The problem asks us to prove the trigonometric identity $$\tan { { 71 }^{ o } } -\cot { { 19 }^{ o } } =0$$. This means we need to show that the expression on the left side of the equation simplifies to $$0$$, which is the value on the right side.

**step2** Identifying relationships between angles

We observe the two angles given in the problem: $$71^\circ$$ and $$19^\circ$$. Let's find their sum: $$71^\circ + 19^\circ = 90^\circ$$. Since their sum is $$90^\circ$$, these angles are called complementary angles.

**step3** Applying co-function identities for complementary angles

For complementary angles, there is a fundamental relationship between trigonometric functions. Specifically, the tangent of an angle is equal to the cotangent of its complementary angle. This can be expressed as $$\tan \theta = \cot (90^\circ - \theta)$$ or, conversely, $$\cot \theta = \tan (90^\circ - \theta)$$.
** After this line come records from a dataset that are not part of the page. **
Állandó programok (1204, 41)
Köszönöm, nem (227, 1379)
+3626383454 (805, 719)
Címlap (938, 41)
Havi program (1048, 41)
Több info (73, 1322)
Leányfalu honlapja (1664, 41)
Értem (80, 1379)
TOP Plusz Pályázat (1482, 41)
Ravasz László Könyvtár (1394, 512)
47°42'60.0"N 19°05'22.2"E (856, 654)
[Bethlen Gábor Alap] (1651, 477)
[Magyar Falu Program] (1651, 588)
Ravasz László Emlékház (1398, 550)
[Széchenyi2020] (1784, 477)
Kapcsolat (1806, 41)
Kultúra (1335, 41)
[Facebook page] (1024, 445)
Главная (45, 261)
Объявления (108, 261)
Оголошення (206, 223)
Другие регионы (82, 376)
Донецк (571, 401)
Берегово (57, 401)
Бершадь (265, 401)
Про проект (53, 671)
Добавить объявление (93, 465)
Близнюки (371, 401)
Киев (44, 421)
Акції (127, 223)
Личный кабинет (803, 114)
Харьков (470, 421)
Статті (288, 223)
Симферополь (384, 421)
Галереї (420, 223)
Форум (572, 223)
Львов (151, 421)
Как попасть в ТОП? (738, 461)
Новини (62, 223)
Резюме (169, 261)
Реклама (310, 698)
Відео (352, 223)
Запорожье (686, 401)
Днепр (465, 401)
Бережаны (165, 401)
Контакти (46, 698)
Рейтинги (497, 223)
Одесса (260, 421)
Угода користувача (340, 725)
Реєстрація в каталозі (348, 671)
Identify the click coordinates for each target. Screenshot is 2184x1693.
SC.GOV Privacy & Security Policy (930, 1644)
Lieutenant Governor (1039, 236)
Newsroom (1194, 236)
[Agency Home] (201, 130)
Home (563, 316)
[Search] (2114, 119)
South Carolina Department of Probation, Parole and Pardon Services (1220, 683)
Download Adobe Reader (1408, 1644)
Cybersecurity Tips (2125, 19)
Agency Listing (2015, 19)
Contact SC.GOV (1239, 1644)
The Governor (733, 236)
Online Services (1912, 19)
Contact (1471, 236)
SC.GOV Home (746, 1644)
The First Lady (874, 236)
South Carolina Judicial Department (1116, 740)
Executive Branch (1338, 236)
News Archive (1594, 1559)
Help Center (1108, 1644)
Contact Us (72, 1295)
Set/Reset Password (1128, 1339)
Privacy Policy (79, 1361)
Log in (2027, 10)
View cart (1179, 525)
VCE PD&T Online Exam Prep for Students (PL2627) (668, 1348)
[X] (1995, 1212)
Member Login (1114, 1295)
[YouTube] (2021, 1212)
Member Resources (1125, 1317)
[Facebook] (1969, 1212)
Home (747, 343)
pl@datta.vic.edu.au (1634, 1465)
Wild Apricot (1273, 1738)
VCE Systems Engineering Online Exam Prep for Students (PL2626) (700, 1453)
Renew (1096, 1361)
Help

**step4** Transforming one of the terms using the identity

Let's use the identity to transform the term $$\cot { { 19 }^{ o } }$$.
Using the identity $$\cot \theta = \tan (90^\circ - \theta)$$, we substitute $$\theta = 19^\circ$$.
So, we get $$\cot { { 19 }^{ o } } = \tan (90^\circ - 19^\circ)$$.
Now, we calculate the difference: $$90^\circ - 19^\circ = 71^\circ$$.
Therefore, we have established that $$\cot { { 19 }^{ o } } = \tan { { 71 }^{ o } }$$.

**step5** Substituting the transformed term into the original expression

Now, we take the original expression on the left side of the equation:
$$\tan { { 71 }^{ o } } -\cot { { 19 }^{ o } }$$
We found in the previous step that $$\cot { { 19 }^{ o } }$$ is equal to $$\tan { { 71 }^{ o } }$$. We will substitute this into the expression:
$$\tan { { 71 }^{ o } } -\tan { { 71 }^{ o } }$$

**step6** Simplifying the expression and concluding the proof

When we subtract a quantity from itself, the result is zero.
So, $$\tan { { 71 }^{ o } } -\tan { { 71 }^{ o } } = 0$$.
This matches the right side of the original equation ($$0$$).
Thus, we have successfully proven that $$\tan { { 71 }^{ o } } -\cot { { 19 }^{ o } } =0$$.